* Given exercise
Turn the entries below into a numbered list with one line per item, skipping any blank lines and leaving the pictures out.

* Provided data

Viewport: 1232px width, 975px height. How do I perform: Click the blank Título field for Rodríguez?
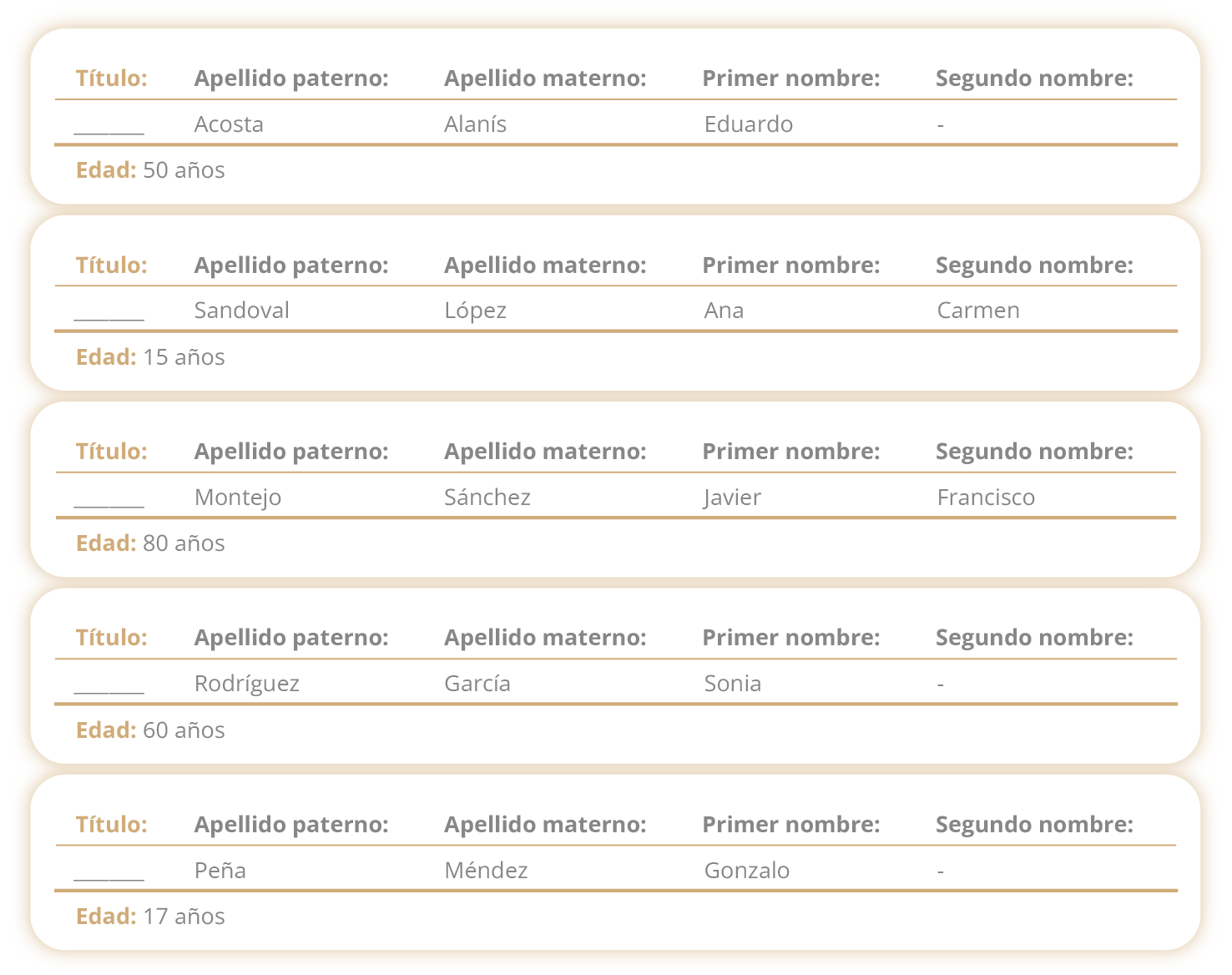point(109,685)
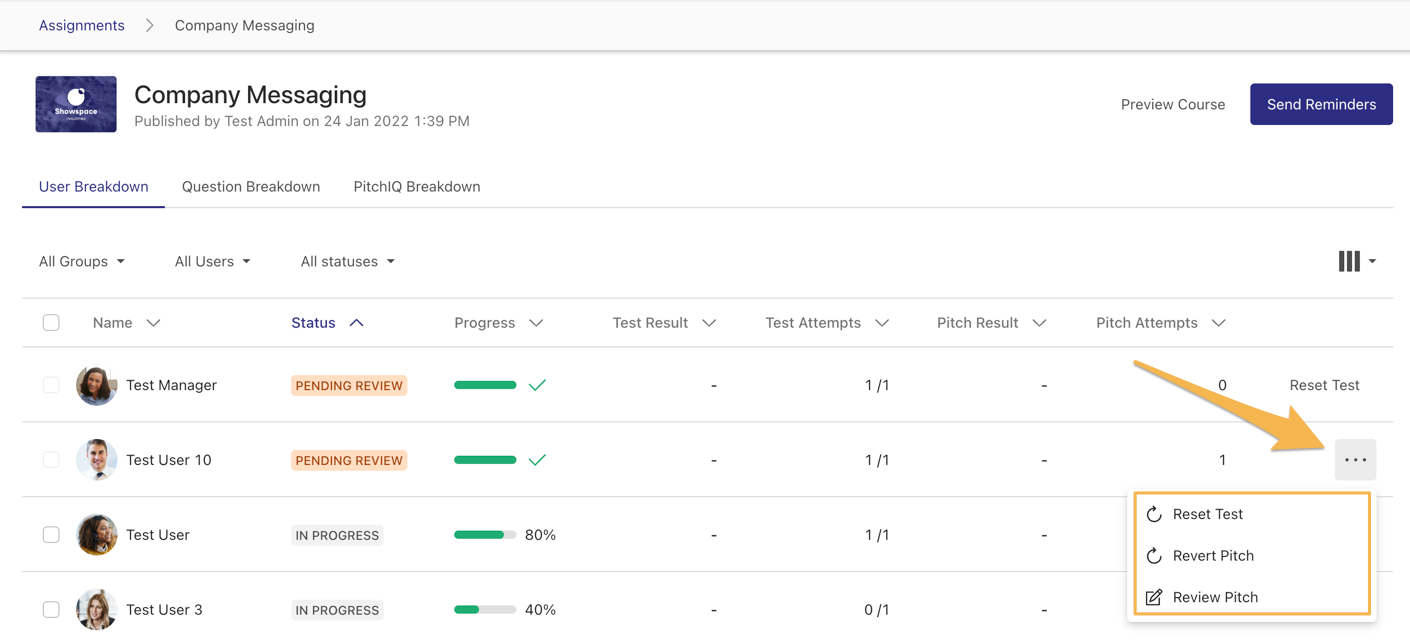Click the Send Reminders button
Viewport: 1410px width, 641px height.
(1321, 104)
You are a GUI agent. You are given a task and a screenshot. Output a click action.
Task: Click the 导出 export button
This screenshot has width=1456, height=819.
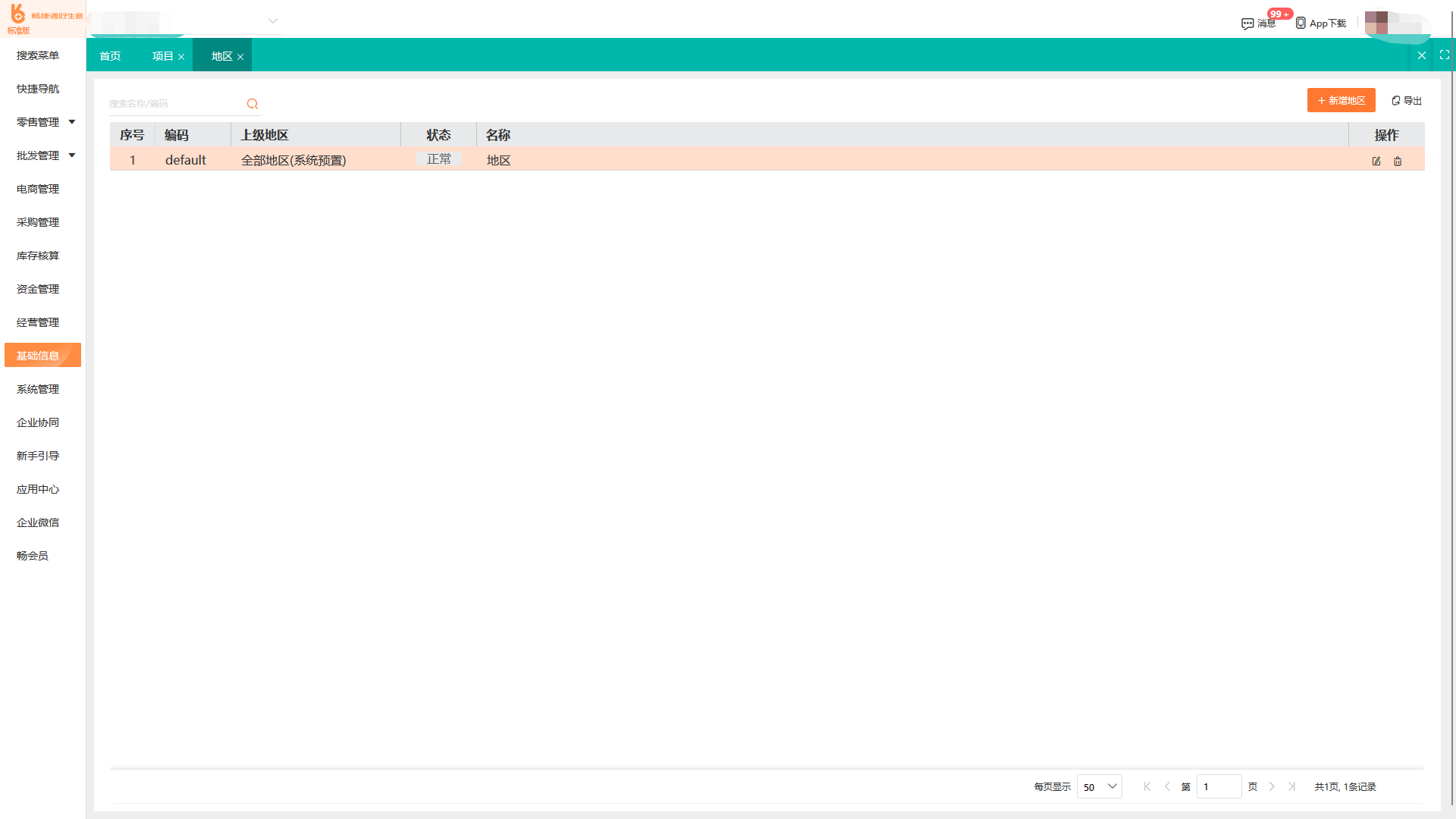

* Solved problem
1. Viewport: 1232px width, 975px height. How do I perform: Click the blank Título field for Rodríguez?
2. point(109,685)
3. Click the Send Reminders button
4. Viewport: 1410px width, 641px height.
5. (1321, 104)
6. You are a GUI agent. You are given a task and a screenshot. Output a click action.
7. Task: Click the 导出 export button
8. This screenshot has width=1456, height=819.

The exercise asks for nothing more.